Government Initiatives to Boost FPI Sector

Acknowledging the importance of Food Processing sector, the government is encouraging the FPIs in mission mode. It has allowed 100% FDI in this sector, developing Agri export Zones, and launched a National Mission on Agriculture.

The major approaches and schemes by the government to boost the Food Processing Sector are:

  1. Vision 2015 for Food Processing
  • It is a study sponsored by the Ministry of Food Processing Industries
  • It recommends enhancing the level of processing of perishables from 6% to 20%, enhancing value addition from 20% to 35% and increasing India’s share in global food trade from 1.5% to 3% by the year 2015.
  1. National Mission on Food Processing
  • Launched in 2012 as a Central Sponsored Scheme.
  • The mission envisages the establishment of a National Mission as well as corresponding Missions in the State and District level.
  • The basic objective of the mission is the decentralization of implementation of food processing related schemes for ensuring substantial participation of State Governments/UTs.
  1. Mega Food Parks
  • Based on the “Cluster” approach and envisage a well-defined agri/ horticultural-processing zone that would contain state-of-the-art processing facilities and well-established supply chain.
  • It aims to link agriculture to market by bringing together farmers, processors and retailers. This would ensure maximum value addition, minimum wastages, increase farmers’ income and create employment opportunities particularly in the rural sector.
  1. Cold Chain Infra
  • Scheme for Integrated Cold Chain, Value Addition and Preservation Infrastructure aims to encourage setting up of cold chain facilities without break from the farm gate to the consumer.
  1. PMKSY (Pradhan Mantri Kisan SAMPADA Yojana)
  • SAMPADA: Scheme for Agro Marine Processing and Development of Agro-Processing Clusters.
  • Umbrella scheme to supplement agriculture, modernize food processing and decrease agricultural waste.
  • It aims to promote entrepreneurship and increase employment.

The government has taken a slew of measures such as certificate courses related to food processing for skilling workers and encouraging business with 100% FDI in the sector. The Food Safety and Standards Authority of India (FSSAI) has planned to upgrade 59 food testing factories and set up 62 mobile food testing labs to strengthen the food testing infrastructure in India. On similar lines, the Indian Council for Fertilizer and Nutrient Research (ICFNR) plans to improve research facilities of the fertilizer sector to better the agricultural produce. Agricultural and Processed Food Products Export Development Authority (APEDA) focuses on the export of scheduled products and strives to improve India’s mark on global food trade.

Way Forward

The policymakers in the government need to be streamlined and coherent. The food value chain is divided among various ministries and departments. Therefore there is a need for comprehensive and holistic policy-making which take into account the entire food chain process.
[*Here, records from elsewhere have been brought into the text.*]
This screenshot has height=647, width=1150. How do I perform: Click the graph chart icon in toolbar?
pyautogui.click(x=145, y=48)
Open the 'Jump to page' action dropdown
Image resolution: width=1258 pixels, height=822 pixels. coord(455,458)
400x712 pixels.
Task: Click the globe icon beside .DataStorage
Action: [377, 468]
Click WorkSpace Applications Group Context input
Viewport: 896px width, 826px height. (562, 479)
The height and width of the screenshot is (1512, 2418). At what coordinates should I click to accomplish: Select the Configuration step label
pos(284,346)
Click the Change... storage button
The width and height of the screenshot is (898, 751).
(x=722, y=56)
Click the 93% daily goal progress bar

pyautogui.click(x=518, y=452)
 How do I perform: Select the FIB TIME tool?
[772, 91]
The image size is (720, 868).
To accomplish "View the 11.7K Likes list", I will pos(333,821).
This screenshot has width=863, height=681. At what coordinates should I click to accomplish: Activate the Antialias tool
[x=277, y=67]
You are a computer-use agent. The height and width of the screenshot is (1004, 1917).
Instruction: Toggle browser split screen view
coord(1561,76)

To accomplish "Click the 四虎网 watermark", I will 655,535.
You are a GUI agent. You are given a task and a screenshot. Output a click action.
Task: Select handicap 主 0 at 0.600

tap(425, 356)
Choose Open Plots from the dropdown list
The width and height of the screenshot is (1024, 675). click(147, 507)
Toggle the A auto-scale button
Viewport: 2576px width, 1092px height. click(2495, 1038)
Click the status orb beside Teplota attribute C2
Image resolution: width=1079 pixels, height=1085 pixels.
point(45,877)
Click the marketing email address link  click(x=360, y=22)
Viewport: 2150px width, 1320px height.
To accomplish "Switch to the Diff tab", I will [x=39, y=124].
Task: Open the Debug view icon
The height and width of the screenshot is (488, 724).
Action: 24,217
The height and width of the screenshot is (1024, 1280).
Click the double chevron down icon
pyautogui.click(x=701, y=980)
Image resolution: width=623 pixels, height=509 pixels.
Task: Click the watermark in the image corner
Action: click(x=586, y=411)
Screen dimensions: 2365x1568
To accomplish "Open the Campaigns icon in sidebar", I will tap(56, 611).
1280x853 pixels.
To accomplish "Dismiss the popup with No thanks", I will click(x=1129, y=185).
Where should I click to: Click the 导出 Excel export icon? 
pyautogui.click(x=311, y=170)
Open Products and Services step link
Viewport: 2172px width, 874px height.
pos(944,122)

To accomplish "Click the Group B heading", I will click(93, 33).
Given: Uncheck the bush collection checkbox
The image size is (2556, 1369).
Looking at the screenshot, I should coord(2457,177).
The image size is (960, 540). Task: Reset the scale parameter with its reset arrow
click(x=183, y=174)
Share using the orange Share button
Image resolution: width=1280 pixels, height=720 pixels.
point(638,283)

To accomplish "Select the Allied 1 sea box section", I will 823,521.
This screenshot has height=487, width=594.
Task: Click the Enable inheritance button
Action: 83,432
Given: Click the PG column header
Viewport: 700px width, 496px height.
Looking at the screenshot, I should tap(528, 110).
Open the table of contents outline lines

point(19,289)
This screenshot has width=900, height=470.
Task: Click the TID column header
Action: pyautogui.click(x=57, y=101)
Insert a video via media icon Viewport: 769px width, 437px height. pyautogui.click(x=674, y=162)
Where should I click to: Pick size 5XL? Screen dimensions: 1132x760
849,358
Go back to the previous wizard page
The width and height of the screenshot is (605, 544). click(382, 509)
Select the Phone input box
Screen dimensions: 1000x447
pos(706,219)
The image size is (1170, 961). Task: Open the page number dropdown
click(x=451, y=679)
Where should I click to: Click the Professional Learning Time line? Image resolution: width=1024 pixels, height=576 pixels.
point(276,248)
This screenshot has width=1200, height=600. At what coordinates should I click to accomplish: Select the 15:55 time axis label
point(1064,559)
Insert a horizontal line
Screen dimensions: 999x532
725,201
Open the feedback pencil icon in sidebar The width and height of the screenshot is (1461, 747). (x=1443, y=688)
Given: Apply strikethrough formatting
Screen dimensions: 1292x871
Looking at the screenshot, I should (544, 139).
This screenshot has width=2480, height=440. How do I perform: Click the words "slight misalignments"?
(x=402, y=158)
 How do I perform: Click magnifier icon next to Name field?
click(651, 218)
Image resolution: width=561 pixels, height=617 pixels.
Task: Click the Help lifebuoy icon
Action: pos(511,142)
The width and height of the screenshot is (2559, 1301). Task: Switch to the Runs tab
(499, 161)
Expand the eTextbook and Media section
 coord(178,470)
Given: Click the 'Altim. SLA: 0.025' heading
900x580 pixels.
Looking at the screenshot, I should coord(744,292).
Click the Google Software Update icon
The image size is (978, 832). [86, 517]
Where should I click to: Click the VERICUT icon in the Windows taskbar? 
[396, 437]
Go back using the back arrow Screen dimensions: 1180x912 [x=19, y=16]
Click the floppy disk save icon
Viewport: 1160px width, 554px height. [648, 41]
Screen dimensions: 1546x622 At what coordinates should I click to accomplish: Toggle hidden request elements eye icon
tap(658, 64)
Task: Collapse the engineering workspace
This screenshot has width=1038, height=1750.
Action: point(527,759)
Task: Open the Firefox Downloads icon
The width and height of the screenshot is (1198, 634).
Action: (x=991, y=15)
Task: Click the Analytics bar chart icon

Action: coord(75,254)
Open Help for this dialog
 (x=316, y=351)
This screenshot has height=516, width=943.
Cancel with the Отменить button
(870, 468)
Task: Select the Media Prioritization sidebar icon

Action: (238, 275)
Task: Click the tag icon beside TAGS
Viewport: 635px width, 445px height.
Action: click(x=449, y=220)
This will ensure productivity, availability, access, quality, affordability and safety of food.

Move from Green Revolution to Evergreen revolution which is an ecologically and economically sustainable way of farming.

The issue of food security for a billion people along with good economics both for the citizens as well as the country requires coherent policymaking with all stakeholders. The stakeholders, in this case, our government, food processing industry players, scholars and farmers.

Food Processing sector has immense potential and benefits for India. Along with the ancillary industries, it has the capacity to provide long term employment and improve the living standards of millions of people. It will help to reduce malnutrition. However, since a huge chunk is deployed in the unorganised sector, the government policies must cater to the smaller players and not push them out of the competition by solely focussing on the larger private businesses. An appropriate balance needs to be struck here.